Parce que le citoyen doit penser pour être libre !
Accueil du site > Les rencontres des années précédentes > Les rencontres 2009 > G57 Travailleurs en souffrance > La souffrance au travail : un dégât collatéral du productivisme.
  • Article

  La souffrance au travail : un dégât collatéral du productivisme.
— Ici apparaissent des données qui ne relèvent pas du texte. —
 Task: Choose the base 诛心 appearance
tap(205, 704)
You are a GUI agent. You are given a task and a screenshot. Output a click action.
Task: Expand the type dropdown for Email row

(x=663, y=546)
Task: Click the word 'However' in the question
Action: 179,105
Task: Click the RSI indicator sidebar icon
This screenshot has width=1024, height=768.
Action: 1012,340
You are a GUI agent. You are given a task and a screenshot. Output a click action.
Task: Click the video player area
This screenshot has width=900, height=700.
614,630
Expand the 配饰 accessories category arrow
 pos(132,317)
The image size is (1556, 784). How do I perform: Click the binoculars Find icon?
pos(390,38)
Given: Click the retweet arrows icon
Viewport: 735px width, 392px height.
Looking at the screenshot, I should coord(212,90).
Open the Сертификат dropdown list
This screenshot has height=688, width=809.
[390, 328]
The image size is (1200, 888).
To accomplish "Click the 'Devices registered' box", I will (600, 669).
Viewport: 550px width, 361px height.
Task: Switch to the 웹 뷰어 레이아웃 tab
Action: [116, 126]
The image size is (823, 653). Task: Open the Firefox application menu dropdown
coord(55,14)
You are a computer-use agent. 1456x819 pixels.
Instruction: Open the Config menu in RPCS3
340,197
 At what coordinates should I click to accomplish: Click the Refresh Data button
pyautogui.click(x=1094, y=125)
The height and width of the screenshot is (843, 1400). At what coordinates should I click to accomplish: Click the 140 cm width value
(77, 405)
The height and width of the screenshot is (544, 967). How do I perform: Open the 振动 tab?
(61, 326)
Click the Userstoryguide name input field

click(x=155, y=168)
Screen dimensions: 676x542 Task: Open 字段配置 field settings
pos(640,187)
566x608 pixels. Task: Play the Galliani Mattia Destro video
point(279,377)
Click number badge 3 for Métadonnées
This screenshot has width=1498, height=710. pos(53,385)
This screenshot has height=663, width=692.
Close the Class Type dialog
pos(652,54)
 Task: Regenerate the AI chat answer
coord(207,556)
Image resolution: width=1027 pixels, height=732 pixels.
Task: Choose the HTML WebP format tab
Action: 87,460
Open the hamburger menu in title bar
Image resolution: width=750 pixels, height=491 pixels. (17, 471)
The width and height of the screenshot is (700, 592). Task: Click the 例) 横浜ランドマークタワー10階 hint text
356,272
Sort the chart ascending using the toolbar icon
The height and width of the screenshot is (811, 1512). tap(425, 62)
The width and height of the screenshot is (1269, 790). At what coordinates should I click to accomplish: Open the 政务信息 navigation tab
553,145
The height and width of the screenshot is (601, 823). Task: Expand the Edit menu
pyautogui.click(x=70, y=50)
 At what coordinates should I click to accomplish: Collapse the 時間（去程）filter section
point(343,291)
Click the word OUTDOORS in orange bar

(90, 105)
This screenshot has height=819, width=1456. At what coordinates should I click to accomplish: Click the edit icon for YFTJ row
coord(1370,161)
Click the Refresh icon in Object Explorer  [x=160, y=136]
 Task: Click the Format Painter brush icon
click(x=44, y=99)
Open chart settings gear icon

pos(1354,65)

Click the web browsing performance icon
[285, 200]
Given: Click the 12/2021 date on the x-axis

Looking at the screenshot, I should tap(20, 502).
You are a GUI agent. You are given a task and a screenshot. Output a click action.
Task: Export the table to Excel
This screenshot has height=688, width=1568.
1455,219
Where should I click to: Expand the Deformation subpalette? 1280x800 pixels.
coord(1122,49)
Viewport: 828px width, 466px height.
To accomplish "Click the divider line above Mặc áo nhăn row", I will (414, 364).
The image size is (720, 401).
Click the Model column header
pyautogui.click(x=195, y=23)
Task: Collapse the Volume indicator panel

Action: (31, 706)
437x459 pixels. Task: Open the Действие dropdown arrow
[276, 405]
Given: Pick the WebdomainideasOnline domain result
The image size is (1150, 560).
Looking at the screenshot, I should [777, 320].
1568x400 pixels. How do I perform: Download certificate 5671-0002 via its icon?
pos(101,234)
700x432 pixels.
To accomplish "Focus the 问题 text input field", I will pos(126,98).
mercredi 28 octobre 2009, par François Saint Pierre

Dans les années 60/70 la voiture était vue comme le symbole du progrès et l’instrument principal de la liberté. Personne ne s’intéressait aux accidents de la route, qui étaient considérés comme un prix à payer bien dérisoire par rapport aux avantages liées à l’efficacité économique et à la liberté de déplacement. Depuis 1972, avec ses 18000 morts, la France a pris conscience du problème et, malgré l’augmentation du trafic, a réussi à diviser par 4 le nombre de tués sur les routes. De la même manière, notre volonté de faire de la croissance, en améliorant la productivité et en poussant au maximum les logiques concurrentielles, nous a conduits à un niveau de souffrance au travail inacceptable. De même que 1972 a été l’année de la prise de conscience des accidents de la route, on peut espérer que 2009 le sera pour la souffrance au travail. Non point que ce soit une totale nouveauté, la littérature et le cinéma sont là pour nous le rappeler, mais parce que la vision d’une souffrance perçue comme un dégât collatéral de l’idéologie productiviste n’est plus soutenable.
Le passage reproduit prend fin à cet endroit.